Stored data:
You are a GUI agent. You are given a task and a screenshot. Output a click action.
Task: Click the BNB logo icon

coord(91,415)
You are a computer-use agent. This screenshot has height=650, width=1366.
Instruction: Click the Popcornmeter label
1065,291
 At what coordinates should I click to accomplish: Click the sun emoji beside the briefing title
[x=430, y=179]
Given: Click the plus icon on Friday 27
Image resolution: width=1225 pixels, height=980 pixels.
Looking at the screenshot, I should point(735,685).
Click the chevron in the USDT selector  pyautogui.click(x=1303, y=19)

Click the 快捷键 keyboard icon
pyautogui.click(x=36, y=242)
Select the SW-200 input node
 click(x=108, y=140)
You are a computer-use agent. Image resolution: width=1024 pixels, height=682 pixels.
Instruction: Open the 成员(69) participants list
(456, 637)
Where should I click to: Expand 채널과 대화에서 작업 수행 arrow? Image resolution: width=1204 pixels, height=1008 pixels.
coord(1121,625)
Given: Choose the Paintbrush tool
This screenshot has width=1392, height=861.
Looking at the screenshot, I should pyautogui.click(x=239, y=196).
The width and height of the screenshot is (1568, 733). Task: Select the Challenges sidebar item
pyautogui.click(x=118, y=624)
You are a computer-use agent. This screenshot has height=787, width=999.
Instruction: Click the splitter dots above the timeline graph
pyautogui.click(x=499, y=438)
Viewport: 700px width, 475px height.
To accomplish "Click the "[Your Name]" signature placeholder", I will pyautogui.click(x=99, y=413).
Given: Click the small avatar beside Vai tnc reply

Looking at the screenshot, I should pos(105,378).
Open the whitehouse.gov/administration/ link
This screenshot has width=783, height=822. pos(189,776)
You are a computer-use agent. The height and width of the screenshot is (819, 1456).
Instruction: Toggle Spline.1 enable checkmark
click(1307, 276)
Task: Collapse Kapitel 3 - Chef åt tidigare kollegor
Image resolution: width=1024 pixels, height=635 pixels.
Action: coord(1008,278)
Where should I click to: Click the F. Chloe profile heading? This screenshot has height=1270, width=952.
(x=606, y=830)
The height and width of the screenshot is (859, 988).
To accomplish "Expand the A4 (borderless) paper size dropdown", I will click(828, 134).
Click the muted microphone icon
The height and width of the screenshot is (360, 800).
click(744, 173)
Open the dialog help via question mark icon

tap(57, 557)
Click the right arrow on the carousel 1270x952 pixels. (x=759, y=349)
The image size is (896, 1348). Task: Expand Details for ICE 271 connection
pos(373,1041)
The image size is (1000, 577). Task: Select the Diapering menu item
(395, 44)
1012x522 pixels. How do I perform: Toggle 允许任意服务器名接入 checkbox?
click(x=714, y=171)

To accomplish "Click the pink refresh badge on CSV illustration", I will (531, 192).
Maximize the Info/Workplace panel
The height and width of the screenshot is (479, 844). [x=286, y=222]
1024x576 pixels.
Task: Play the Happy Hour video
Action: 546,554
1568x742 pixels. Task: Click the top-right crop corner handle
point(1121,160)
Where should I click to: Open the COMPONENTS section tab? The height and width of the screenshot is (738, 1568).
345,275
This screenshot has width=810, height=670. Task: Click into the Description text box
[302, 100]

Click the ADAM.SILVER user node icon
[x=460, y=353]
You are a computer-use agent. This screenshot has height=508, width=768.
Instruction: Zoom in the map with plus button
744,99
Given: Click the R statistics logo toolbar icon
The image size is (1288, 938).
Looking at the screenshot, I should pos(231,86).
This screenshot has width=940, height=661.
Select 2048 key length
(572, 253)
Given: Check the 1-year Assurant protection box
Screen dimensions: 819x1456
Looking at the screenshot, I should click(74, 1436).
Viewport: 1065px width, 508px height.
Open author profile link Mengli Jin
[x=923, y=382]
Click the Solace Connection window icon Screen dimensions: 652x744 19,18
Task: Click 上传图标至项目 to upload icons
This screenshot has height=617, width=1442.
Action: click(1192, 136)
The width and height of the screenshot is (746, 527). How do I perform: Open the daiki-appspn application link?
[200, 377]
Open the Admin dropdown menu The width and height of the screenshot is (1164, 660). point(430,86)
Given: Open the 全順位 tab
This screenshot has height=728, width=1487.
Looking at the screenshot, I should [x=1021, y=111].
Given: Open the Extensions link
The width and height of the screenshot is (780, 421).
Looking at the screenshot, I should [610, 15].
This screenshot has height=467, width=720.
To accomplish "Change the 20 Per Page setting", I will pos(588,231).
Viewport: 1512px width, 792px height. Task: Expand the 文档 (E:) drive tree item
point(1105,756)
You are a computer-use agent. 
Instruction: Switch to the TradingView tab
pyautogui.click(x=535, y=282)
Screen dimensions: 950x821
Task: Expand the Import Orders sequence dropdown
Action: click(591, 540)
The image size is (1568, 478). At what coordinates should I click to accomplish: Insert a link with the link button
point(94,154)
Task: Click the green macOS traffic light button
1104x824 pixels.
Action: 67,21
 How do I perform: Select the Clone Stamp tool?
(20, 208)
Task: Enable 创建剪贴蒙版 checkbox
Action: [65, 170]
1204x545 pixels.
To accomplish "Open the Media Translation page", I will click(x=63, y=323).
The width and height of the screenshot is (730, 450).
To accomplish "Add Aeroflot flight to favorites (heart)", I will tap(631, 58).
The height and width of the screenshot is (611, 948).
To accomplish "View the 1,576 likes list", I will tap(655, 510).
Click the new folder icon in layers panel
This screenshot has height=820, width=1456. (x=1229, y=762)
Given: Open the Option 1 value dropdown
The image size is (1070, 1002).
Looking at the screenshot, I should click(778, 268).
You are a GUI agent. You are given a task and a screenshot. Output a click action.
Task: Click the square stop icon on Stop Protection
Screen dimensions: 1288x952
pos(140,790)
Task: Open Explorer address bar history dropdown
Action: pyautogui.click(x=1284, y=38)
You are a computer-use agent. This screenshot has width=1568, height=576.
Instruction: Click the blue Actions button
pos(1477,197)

**Problem to work on:**
Rewrite all of the records above, substituting "Directive" for every "Instruction" and leaving everything else as it is.

**Output for this task:**
You are a GUI agent. You are given a task and a screenshot. Output a click action.
Task: Click the BNB logo icon

coord(91,415)
You are a computer-use agent. This screenshot has height=650, width=1366.
Directive: Click the Popcornmeter label
1065,291
 At what coordinates should I click to accomplish: Click the sun emoji beside the briefing title
[x=430, y=179]
Given: Click the plus icon on Friday 27
Image resolution: width=1225 pixels, height=980 pixels.
Looking at the screenshot, I should point(735,685).
Click the chevron in the USDT selector  pyautogui.click(x=1303, y=19)

Click the 快捷键 keyboard icon
pyautogui.click(x=36, y=242)
Select the SW-200 input node
 click(x=108, y=140)
You are a computer-use agent. Image resolution: width=1024 pixels, height=682 pixels.
Directive: Open the 成员(69) participants list
(456, 637)
Where should I click to: Expand 채널과 대화에서 작업 수행 arrow? Image resolution: width=1204 pixels, height=1008 pixels.
coord(1121,625)
Given: Choose the Paintbrush tool
This screenshot has width=1392, height=861.
Looking at the screenshot, I should pyautogui.click(x=239, y=196).
The width and height of the screenshot is (1568, 733). Task: Select the Challenges sidebar item
pyautogui.click(x=118, y=624)
You are a computer-use agent. This screenshot has height=787, width=999.
Directive: Click the splitter dots above the timeline graph
pyautogui.click(x=499, y=438)
Viewport: 700px width, 475px height.
To accomplish "Click the "[Your Name]" signature placeholder", I will pyautogui.click(x=99, y=413).
Given: Click the small avatar beside Vai tnc reply

Looking at the screenshot, I should pos(105,378).
Open the whitehouse.gov/administration/ link
This screenshot has width=783, height=822. pos(189,776)
You are a computer-use agent. The height and width of the screenshot is (819, 1456).
Directive: Toggle Spline.1 enable checkmark
click(1307, 276)
Task: Collapse Kapitel 3 - Chef åt tidigare kollegor
Image resolution: width=1024 pixels, height=635 pixels.
Action: coord(1008,278)
Where should I click to: Click the F. Chloe profile heading? This screenshot has height=1270, width=952.
(x=606, y=830)
The height and width of the screenshot is (859, 988).
To accomplish "Expand the A4 (borderless) paper size dropdown", I will click(828, 134).
Click the muted microphone icon
The height and width of the screenshot is (360, 800).
click(744, 173)
Open the dialog help via question mark icon

tap(57, 557)
Click the right arrow on the carousel 1270x952 pixels. (x=759, y=349)
The image size is (896, 1348). Task: Expand Details for ICE 271 connection
pos(373,1041)
The image size is (1000, 577). Task: Select the Diapering menu item
(395, 44)
1012x522 pixels. How do I perform: Toggle 允许任意服务器名接入 checkbox?
click(x=714, y=171)

To accomplish "Click the pink refresh badge on CSV illustration", I will (531, 192).
Maximize the Info/Workplace panel
The height and width of the screenshot is (479, 844). [x=286, y=222]
1024x576 pixels.
Task: Play the Happy Hour video
Action: 546,554
1568x742 pixels. Task: Click the top-right crop corner handle
point(1121,160)
Where should I click to: Open the COMPONENTS section tab? The height and width of the screenshot is (738, 1568).
345,275
This screenshot has width=810, height=670. Task: Click into the Description text box
[302, 100]

Click the ADAM.SILVER user node icon
[x=460, y=353]
You are a computer-use agent. This screenshot has height=508, width=768.
Directive: Zoom in the map with plus button
744,99
Given: Click the R statistics logo toolbar icon
The image size is (1288, 938).
Looking at the screenshot, I should pos(231,86).
This screenshot has width=940, height=661.
Select 2048 key length
(572, 253)
Given: Check the 1-year Assurant protection box
Screen dimensions: 819x1456
Looking at the screenshot, I should click(74, 1436).
Viewport: 1065px width, 508px height.
Open author profile link Mengli Jin
[x=923, y=382]
Click the Solace Connection window icon Screen dimensions: 652x744 19,18
Task: Click 上传图标至项目 to upload icons
This screenshot has height=617, width=1442.
Action: click(1192, 136)
The width and height of the screenshot is (746, 527). How do I perform: Open the daiki-appspn application link?
[200, 377]
Open the Admin dropdown menu The width and height of the screenshot is (1164, 660). point(430,86)
Given: Open the 全順位 tab
This screenshot has height=728, width=1487.
Looking at the screenshot, I should [x=1021, y=111].
Given: Open the Extensions link
The width and height of the screenshot is (780, 421).
Looking at the screenshot, I should [610, 15].
This screenshot has height=467, width=720.
To accomplish "Change the 20 Per Page setting", I will pos(588,231).
Viewport: 1512px width, 792px height. Task: Expand the 文档 (E:) drive tree item
point(1105,756)
You are a computer-use agent. 
Directive: Switch to the TradingView tab
pyautogui.click(x=535, y=282)
Screen dimensions: 950x821
Task: Expand the Import Orders sequence dropdown
Action: click(591, 540)
The image size is (1568, 478). At what coordinates should I click to accomplish: Insert a link with the link button
point(94,154)
Task: Click the green macOS traffic light button
1104x824 pixels.
Action: 67,21
 How do I perform: Select the Clone Stamp tool?
(20, 208)
Task: Enable 创建剪贴蒙版 checkbox
Action: [65, 170]
1204x545 pixels.
To accomplish "Open the Media Translation page", I will click(x=63, y=323).
The width and height of the screenshot is (730, 450).
To accomplish "Add Aeroflot flight to favorites (heart)", I will tap(631, 58).
The height and width of the screenshot is (611, 948).
To accomplish "View the 1,576 likes list", I will tap(655, 510).
Click the new folder icon in layers panel
This screenshot has height=820, width=1456. (x=1229, y=762)
Given: Open the Option 1 value dropdown
The image size is (1070, 1002).
Looking at the screenshot, I should click(778, 268).
You are a GUI agent. You are given a task and a screenshot. Output a click action.
Task: Click the square stop icon on Stop Protection
Screen dimensions: 1288x952
pos(140,790)
Task: Open Explorer address bar history dropdown
Action: pyautogui.click(x=1284, y=38)
You are a computer-use agent. This screenshot has width=1568, height=576.
Directive: Click the blue Actions button
pos(1477,197)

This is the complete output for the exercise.